▶ APPLY WHAT YOU READ:
1) In the driving test questions, which answer choice is marked correct for the question about what a driver should wear for safety?
2) Reproduce the driving test questions, beginning at the words "Answer: C   I" and stopping after "baring one’s back?".

▶ TEXT SHOWN:
*** Block opens ***

When driving a vehicle, the driver ______ for the sake of safety.

A. May wear slippers

B. May wear any shoes

C. Should not wear slippers

D. May wear high heels

Answer: C   I apologize to my FB friends but this one was too good not to include.

 

In hot weather, the driver may drive a vehicle barebacked, barefooted or wearing slippers. Answer: Wrong   Why is it wrong to drive without a saddle? Or does barebacked mean your shirt is rolled past your nipples (this does not include Anders as he will never be driving a car) therefore baring one’s back? 

 

When the speed indicated by the speed limit sign on the expressway contradicts with the speed indicated for the specific lanes, the speed indicated for the specific lanes should prevail. Answer: Wrong  Why are there contradicting speed signs anyway? That’s too important not to get right!

 

When driving, the driver may spit to the road or street out of the window.  Answer: Wrong  The money the government could make if only they would enforce this one!

*** Block closes ***

Stored entries:
*** Block opens ***

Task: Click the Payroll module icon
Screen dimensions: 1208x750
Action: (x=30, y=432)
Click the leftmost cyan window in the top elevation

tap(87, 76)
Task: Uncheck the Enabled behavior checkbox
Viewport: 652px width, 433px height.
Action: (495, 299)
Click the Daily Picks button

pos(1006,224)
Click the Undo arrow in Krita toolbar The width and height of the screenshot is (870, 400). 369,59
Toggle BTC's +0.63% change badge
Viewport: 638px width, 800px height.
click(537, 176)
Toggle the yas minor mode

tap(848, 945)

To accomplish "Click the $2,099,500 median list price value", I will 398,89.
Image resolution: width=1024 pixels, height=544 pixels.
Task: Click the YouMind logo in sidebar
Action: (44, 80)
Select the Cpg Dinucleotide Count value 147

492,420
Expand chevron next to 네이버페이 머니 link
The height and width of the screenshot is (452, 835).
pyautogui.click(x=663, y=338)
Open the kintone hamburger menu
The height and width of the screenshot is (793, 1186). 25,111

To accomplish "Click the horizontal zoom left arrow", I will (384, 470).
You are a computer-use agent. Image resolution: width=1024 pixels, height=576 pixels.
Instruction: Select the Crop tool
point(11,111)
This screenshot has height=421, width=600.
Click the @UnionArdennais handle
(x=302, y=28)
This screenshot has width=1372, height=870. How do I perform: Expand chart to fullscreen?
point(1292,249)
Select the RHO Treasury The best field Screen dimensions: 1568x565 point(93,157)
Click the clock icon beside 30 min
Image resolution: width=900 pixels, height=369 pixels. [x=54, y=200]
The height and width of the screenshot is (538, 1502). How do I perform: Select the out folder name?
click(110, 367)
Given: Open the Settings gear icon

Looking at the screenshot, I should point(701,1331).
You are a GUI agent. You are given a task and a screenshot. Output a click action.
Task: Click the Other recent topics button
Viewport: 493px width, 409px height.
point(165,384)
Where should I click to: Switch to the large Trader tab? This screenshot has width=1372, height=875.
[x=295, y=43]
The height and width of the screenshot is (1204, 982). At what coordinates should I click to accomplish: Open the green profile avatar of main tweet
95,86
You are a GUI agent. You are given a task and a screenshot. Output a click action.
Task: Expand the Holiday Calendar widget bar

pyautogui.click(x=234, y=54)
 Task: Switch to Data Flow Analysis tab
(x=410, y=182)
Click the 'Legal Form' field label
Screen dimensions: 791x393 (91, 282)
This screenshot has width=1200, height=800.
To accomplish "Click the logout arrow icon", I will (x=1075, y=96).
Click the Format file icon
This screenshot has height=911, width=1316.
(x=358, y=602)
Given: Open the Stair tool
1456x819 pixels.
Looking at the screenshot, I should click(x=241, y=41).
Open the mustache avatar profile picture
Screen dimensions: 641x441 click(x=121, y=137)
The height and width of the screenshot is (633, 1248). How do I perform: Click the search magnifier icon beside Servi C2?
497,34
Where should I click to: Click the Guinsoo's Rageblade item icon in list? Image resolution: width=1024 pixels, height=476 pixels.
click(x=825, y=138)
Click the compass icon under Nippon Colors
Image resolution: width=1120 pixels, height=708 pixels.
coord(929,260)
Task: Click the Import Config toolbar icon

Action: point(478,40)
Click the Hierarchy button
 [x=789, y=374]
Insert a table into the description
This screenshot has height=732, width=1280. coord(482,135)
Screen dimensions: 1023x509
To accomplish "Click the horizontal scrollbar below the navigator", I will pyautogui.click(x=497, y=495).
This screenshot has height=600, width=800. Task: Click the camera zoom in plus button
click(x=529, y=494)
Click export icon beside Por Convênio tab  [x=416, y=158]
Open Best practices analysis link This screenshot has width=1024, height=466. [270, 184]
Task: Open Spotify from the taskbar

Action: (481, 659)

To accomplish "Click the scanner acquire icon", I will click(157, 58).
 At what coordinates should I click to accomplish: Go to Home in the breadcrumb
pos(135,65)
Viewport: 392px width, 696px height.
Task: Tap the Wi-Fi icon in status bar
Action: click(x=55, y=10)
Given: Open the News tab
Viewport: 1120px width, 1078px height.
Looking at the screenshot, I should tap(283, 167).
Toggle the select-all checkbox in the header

*** Block closes ***

▶ ANSWERS FOR THE EXERCISE:
1) C: Should not wear slippers.

2)
Answer: C   I apologize to my FB friends but this one was too good not to include.

 

In hot weather, the driver may drive a vehicle barebacked, barefooted or wearing slippers. Answer: Wrong   Why is it wrong to drive without a saddle? Or does barebacked mean your shirt is rolled past your nipples (this does not include Anders as he will never be driving a car) therefore baring one’s back?